Are they right? Well, you know I love the weekly release if a show is a hit. But lots of customers don’t. (This could be the second big divide between customers: there are those who love the binge and those who hate it.)
Penultimate Point – The Big Negotiating Hold: Amazon is the New Standard Oil
Last week, I wrote a bit about Spotify’s monopoly play, and I’m returning to that well this week. Not because I want to focus on this issue, but because you can’t understand why Amazon is doing what it is doing without seeing the monopoly implications. It launched Prime Video using profits from AWS. It launched Fire TV the same way, mostly getting expansion by essentially giving away the sticks for free.
Now, Amazon wants its ROI on Fire TV.
That will come as a tax on applications on its service. This tax is passed on to both creators/talent—who will make less money—and customers—who have to pay more because of the tax to be on Amazon’s platform.
The counter is that Amazon is providing a unified platform. As one Twitterzen pointed out, it’s very convenient to have all your TV shows in one place. This is true.
Of course, if that’s the value Amazon is providing—in other words, the service Amazon offers—Amazon should actually pay streamers to be on its platform. If the value is bundling all the services, then they need to entice the streamers into that user experience. That’s what happened to cable providers. To get channels onto their services, they had to pay the channels a set amount per customer.
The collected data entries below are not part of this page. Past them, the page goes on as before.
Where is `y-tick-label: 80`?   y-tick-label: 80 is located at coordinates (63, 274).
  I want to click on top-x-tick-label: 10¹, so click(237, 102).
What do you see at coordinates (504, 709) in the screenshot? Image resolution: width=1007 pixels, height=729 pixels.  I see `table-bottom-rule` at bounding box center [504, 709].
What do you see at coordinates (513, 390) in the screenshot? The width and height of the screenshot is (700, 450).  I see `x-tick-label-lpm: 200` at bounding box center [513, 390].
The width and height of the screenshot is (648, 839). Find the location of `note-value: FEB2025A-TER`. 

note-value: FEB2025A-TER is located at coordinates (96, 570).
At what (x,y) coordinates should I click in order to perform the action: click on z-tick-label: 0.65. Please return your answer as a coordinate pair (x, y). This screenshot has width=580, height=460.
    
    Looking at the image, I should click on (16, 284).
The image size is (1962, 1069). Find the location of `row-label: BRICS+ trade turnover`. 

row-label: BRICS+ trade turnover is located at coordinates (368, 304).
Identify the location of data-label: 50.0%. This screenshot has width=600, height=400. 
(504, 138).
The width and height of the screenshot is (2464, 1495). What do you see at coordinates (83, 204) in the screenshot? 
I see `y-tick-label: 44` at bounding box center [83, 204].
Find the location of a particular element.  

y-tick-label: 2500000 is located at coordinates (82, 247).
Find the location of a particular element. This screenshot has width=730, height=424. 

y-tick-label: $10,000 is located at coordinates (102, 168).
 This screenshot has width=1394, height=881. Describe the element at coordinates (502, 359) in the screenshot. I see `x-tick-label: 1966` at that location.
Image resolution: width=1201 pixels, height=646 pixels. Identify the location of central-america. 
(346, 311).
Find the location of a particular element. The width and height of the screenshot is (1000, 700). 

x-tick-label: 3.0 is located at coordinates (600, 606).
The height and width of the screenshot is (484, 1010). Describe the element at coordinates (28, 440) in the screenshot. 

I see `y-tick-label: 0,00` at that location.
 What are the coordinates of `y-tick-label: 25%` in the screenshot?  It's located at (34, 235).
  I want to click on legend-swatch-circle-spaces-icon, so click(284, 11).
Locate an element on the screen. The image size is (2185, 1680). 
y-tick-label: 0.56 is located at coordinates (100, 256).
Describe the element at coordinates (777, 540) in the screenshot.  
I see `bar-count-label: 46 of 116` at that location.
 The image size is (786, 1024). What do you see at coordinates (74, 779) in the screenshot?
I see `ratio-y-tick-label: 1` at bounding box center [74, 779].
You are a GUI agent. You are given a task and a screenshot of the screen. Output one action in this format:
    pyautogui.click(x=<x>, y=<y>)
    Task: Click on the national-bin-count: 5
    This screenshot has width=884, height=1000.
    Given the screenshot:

So why aren’t they? Because they’re betting on market power, not value creation. If they have market power, they can outlast their competitors.
Last Point – AT&T Wants to Be a Platform as Well
I speculated this back in the fall, when John Stankey rolled out his thoughts on HBO Max and I’m more convinced hearing the executives talk over the last week or so.
Part of the reason AT&T won’t just cave into Amazon Channels is that someday they’ll have AT&T channels as well. Heck, AT&T TV is essentially that, just not streaming focused. Yet.
It’s a monopolist’s world, we’re just living in it.